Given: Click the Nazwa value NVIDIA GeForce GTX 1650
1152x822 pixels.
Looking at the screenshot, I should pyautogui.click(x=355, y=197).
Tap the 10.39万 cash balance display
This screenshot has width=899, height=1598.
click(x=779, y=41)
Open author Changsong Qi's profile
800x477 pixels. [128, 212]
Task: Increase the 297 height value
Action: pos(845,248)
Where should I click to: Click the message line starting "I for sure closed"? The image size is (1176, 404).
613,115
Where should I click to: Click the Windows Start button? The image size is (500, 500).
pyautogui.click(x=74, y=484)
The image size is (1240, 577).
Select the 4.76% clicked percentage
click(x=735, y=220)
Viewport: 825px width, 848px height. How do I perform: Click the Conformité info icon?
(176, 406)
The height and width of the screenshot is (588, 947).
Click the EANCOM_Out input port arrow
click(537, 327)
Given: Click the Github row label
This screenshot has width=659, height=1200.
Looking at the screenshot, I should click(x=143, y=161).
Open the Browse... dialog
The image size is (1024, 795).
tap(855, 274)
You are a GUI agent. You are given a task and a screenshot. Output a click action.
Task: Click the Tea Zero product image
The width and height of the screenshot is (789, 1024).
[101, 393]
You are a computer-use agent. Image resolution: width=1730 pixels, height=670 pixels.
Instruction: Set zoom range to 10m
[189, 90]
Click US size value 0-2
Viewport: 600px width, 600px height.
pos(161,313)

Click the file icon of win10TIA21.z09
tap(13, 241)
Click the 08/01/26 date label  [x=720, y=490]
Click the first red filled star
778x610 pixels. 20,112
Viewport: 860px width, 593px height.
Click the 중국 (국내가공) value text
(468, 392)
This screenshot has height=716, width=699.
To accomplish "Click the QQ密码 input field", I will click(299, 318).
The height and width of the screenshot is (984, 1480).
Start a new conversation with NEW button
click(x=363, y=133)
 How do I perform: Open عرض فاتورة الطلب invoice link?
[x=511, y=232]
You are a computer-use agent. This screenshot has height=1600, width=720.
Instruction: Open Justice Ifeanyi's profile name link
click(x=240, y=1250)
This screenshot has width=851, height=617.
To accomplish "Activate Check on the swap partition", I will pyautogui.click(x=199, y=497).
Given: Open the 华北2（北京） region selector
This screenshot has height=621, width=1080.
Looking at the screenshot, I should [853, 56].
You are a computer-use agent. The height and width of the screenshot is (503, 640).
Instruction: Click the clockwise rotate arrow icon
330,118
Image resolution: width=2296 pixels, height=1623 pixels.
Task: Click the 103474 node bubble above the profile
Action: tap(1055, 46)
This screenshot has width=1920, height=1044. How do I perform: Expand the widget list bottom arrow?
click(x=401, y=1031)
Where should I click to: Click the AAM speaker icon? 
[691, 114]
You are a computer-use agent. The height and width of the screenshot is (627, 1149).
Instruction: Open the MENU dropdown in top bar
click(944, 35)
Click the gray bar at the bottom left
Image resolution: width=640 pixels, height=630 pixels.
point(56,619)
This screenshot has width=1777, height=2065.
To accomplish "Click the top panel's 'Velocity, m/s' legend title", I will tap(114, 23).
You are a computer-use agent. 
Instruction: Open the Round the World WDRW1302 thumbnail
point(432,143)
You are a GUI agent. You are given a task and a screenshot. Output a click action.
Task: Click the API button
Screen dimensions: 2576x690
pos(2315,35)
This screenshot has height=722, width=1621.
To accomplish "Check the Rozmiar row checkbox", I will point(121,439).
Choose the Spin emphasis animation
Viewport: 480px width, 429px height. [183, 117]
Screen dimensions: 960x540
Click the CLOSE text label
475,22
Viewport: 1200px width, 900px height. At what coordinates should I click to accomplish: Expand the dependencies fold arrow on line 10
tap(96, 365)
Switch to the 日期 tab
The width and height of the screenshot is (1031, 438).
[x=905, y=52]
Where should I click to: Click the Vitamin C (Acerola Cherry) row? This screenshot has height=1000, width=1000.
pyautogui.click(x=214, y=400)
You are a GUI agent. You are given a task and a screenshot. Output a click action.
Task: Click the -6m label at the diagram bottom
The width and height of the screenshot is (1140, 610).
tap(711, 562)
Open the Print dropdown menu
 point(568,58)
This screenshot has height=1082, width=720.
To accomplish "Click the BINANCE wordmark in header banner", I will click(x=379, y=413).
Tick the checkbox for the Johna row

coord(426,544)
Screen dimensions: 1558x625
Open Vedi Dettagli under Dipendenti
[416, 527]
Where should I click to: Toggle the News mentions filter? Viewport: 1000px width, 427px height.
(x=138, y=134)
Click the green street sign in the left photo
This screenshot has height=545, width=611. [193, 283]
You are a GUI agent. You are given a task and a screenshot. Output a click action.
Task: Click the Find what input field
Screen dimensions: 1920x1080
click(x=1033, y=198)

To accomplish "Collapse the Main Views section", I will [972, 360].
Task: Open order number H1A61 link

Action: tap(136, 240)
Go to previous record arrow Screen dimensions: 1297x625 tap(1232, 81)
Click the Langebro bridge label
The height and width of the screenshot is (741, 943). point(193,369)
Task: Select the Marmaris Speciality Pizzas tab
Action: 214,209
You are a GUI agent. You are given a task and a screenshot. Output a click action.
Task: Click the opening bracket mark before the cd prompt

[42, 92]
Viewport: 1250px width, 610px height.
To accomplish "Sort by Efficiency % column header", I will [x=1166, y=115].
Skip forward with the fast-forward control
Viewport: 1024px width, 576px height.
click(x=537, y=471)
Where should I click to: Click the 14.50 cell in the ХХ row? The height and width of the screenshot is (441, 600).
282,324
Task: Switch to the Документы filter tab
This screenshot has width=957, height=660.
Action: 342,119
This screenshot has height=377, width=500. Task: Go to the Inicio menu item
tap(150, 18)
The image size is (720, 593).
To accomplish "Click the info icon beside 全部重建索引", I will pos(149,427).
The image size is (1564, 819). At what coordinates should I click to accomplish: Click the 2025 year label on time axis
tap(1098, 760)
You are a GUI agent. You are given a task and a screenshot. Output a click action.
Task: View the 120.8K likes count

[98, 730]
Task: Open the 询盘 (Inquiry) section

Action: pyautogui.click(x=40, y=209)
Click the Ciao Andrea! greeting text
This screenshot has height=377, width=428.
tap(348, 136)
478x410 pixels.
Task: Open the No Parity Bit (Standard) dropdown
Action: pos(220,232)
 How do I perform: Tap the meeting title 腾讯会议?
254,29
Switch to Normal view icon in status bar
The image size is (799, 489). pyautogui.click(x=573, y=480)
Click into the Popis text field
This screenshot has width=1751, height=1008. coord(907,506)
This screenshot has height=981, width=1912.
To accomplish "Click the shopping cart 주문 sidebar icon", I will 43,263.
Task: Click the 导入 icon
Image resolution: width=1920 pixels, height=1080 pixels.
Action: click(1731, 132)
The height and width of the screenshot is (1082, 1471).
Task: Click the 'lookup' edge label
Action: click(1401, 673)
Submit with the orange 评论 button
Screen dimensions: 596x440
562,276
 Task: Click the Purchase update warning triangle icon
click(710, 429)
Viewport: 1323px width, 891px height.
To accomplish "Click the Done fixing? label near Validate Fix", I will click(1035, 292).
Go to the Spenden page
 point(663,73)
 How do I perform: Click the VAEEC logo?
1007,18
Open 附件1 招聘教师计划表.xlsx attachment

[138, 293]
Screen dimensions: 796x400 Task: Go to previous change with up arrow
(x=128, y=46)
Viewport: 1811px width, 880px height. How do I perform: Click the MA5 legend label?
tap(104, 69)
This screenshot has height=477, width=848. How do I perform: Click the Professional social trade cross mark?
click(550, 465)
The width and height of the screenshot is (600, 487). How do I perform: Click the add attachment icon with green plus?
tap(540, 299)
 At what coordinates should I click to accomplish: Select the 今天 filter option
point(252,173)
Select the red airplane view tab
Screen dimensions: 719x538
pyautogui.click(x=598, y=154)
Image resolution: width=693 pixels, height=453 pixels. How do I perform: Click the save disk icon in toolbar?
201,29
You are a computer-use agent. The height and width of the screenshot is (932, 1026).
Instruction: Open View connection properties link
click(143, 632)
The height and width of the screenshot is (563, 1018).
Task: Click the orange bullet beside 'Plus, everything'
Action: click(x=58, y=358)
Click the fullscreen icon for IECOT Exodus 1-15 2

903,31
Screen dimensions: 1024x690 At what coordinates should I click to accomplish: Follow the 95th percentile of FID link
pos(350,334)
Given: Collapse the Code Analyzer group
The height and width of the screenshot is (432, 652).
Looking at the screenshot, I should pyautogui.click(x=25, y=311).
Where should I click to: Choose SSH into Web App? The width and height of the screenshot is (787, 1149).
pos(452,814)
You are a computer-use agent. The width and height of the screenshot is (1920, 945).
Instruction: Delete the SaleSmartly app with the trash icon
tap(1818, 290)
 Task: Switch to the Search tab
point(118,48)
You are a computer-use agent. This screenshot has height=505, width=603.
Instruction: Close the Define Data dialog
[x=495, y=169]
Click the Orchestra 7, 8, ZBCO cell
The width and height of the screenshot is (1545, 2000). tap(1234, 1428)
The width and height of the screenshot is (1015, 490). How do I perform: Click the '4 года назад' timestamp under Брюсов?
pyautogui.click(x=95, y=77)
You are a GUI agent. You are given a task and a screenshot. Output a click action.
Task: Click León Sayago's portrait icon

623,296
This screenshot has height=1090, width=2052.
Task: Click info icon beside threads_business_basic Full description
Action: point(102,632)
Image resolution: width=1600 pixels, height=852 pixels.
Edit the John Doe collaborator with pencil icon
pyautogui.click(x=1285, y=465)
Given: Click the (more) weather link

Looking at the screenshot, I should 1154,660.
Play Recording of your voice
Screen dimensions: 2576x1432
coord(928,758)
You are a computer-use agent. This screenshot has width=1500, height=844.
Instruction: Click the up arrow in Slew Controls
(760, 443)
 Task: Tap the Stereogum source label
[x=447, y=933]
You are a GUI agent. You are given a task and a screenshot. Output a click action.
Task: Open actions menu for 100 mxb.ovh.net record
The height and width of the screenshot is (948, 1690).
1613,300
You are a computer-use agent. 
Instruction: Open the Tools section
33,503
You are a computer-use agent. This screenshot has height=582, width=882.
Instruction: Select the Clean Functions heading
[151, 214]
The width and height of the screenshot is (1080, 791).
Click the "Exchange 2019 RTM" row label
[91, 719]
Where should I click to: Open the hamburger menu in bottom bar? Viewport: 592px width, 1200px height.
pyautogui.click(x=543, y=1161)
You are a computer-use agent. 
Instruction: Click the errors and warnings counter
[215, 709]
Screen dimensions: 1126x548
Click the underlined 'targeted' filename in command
== == ==
### Task goal:
Only the lines from the start of the listing through the line with "You are a computer-use agent. Image" should be repeated, each exactly as it stands.

### Output for this task:
Given: Click the Nazwa value NVIDIA GeForce GTX 1650
1152x822 pixels.
Looking at the screenshot, I should pyautogui.click(x=355, y=197).
Tap the 10.39万 cash balance display
This screenshot has width=899, height=1598.
click(x=779, y=41)
Open author Changsong Qi's profile
800x477 pixels. [128, 212]
Task: Increase the 297 height value
Action: pos(845,248)
Where should I click to: Click the message line starting "I for sure closed"? The image size is (1176, 404).
613,115
Where should I click to: Click the Windows Start button? The image size is (500, 500).
pyautogui.click(x=74, y=484)
The image size is (1240, 577).
Select the 4.76% clicked percentage
click(x=735, y=220)
Viewport: 825px width, 848px height. How do I perform: Click the Conformité info icon?
(176, 406)
The height and width of the screenshot is (588, 947).
Click the EANCOM_Out input port arrow
click(537, 327)
Given: Click the Github row label
This screenshot has width=659, height=1200.
Looking at the screenshot, I should click(x=143, y=161).
Open the Browse... dialog
The image size is (1024, 795).
tap(855, 274)
You are a GUI agent. You are given a task and a screenshot. Output a click action.
Task: Click the Tea Zero product image
The width and height of the screenshot is (789, 1024).
[101, 393]
You are a computer-use agent. Image resolution: width=1730 pixels, height=670 pixels.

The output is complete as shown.